回到我们Worker的子组件的Pool初始化逻辑:
class Pool(bootsteps.StartStopStep):
def create(self, w):
semaphore = None
max_restarts = None
if w.app.conf.worker_pool in GREEN_POOLS: # pragma: no cover
warnings.warn(UserWarning(W_POOL_SETTING))
threaded = not w.use_eventloop or IS_WINDOWS
procs = w.min_concurrency
w.process_task = w._process_task
if not threaded:
semaphore = w.semaphore = LaxBoundedSemaphore(procs)
w._quick_acquire = w.semaphore.acquire
w._quick_release = w.semaphore.release
max_restarts = 100
if w.pool_putlocks and w.pool_cls.uses_semaphore:
w.process_task = w._process_task_sem
allow_restart = w.pool_restarts
pool = w.pool = self.instantiate(
w.pool_cls, w.min_concurrency,
initargs=(w.app, w.hostname),
maxtasksperchild=w.max_tasks_per_child,
max_memory_per_child=w.max_memory_per_child,
timeout=w.time_limit,
soft_timeout=w.soft_time_limit,
putlocks=w.pool_putlocks and threaded,
lost_worker_timeout=w.worker_lost_wait,
threads=threaded,
max_restarts=max_restarts,
allow_restart=allow_restart,
forking_enable=True,
semaphore=semaphore,
sched_strategy=self.optimization,
app=w.app,
)
_set_task_join_will_block(pool.task_join_will_block)
return pool
注意这个pool_cls,最终发现它默认指向的是:
ALIASES = {
'prefork': 'celery.concurrency.prefork:TaskPool',
'eventlet': 'celery.concurrency.eventlet:TaskPool',
'gevent': 'celery.concurrency.gevent:TaskPool',
'solo': 'celery.concurrency.solo:TaskPool',
'processes': 'celery.concurrency.prefork:TaskPool', # XXX compat alias
}
默认的话使用的是celery.concurrency.solo.TaskPool
然后我们发现,实际上apply_async = pool.apply_async, 也就是说实际上我们的任务是交给TaskPool的apply_async方法去执行的。
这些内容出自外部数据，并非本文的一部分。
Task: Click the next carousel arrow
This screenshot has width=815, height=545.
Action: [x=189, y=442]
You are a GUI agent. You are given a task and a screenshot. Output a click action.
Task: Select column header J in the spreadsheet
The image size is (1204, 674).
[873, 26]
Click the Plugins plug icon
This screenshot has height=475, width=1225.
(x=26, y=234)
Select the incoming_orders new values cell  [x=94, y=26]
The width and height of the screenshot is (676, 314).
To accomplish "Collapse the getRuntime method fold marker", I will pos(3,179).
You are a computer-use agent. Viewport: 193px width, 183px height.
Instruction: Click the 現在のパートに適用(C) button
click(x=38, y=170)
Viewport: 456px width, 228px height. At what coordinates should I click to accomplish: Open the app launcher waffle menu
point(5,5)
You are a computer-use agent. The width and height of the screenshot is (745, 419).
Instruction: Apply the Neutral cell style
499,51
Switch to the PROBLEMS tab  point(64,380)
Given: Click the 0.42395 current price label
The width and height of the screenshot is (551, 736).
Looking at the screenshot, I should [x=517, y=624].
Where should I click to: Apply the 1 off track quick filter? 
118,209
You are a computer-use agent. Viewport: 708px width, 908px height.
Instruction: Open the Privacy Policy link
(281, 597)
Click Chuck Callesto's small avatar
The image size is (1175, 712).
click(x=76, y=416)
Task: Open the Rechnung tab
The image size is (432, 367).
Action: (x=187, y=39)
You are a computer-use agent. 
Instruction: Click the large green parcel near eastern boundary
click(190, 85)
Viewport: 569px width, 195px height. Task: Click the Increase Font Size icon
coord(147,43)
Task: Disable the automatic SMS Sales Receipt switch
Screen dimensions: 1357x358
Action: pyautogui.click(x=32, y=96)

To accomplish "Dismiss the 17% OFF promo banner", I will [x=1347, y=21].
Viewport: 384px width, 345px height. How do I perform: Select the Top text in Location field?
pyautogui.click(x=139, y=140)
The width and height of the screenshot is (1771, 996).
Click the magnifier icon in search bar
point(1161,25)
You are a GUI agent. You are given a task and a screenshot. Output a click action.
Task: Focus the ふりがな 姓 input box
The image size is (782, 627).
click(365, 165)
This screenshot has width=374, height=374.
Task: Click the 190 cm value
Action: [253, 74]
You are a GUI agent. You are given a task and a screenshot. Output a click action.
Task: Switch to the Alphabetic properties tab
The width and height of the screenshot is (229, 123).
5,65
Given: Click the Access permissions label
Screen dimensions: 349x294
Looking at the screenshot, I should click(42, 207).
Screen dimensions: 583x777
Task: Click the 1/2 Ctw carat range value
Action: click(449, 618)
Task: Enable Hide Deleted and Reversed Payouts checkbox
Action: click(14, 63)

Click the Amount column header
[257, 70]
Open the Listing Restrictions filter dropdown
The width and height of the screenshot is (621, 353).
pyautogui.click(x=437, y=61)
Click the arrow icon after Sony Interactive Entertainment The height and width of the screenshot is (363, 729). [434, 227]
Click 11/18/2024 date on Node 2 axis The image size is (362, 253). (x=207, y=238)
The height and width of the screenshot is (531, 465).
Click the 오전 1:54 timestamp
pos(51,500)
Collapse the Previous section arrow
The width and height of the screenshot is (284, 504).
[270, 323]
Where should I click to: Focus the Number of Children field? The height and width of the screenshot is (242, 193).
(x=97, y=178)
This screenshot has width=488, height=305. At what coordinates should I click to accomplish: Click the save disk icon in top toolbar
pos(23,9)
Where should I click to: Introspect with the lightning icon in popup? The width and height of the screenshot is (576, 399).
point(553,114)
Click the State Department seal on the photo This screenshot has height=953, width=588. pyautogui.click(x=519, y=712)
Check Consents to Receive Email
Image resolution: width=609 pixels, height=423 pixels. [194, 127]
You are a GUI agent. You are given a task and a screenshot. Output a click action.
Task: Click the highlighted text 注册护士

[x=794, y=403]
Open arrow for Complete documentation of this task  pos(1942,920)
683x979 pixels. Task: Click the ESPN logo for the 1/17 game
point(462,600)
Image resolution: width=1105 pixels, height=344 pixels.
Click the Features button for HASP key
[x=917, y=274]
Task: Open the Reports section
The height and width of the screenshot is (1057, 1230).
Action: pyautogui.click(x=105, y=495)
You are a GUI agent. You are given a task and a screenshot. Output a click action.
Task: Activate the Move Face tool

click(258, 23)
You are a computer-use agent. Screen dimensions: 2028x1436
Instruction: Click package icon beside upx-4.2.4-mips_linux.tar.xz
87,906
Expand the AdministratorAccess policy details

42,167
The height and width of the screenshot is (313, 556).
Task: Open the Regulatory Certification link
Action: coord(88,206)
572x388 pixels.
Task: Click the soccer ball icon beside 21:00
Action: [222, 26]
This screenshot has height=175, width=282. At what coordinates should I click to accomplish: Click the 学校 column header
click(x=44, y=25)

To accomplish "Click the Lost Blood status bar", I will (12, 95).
找到TaskPool的apply_async方法,发现实际上是执行了on_apply:
def apply_async(self, target, args=None, kwargs=None, **options):
"""Equivalent of the :func:`apply` built-in function.
Callbacks should optimally return as soon as possible since
otherwise the thread which handles the result will get blocked.
"""
kwargs = {} if not kwargs else kwargs
args = [] if not args else args
if self._does_debug:
logger.debug('TaskPool: Apply %s (args:%s kwargs:%s)',
target, truncate(safe_repr(args), 1024),
truncate(safe_repr(kwargs), 1024))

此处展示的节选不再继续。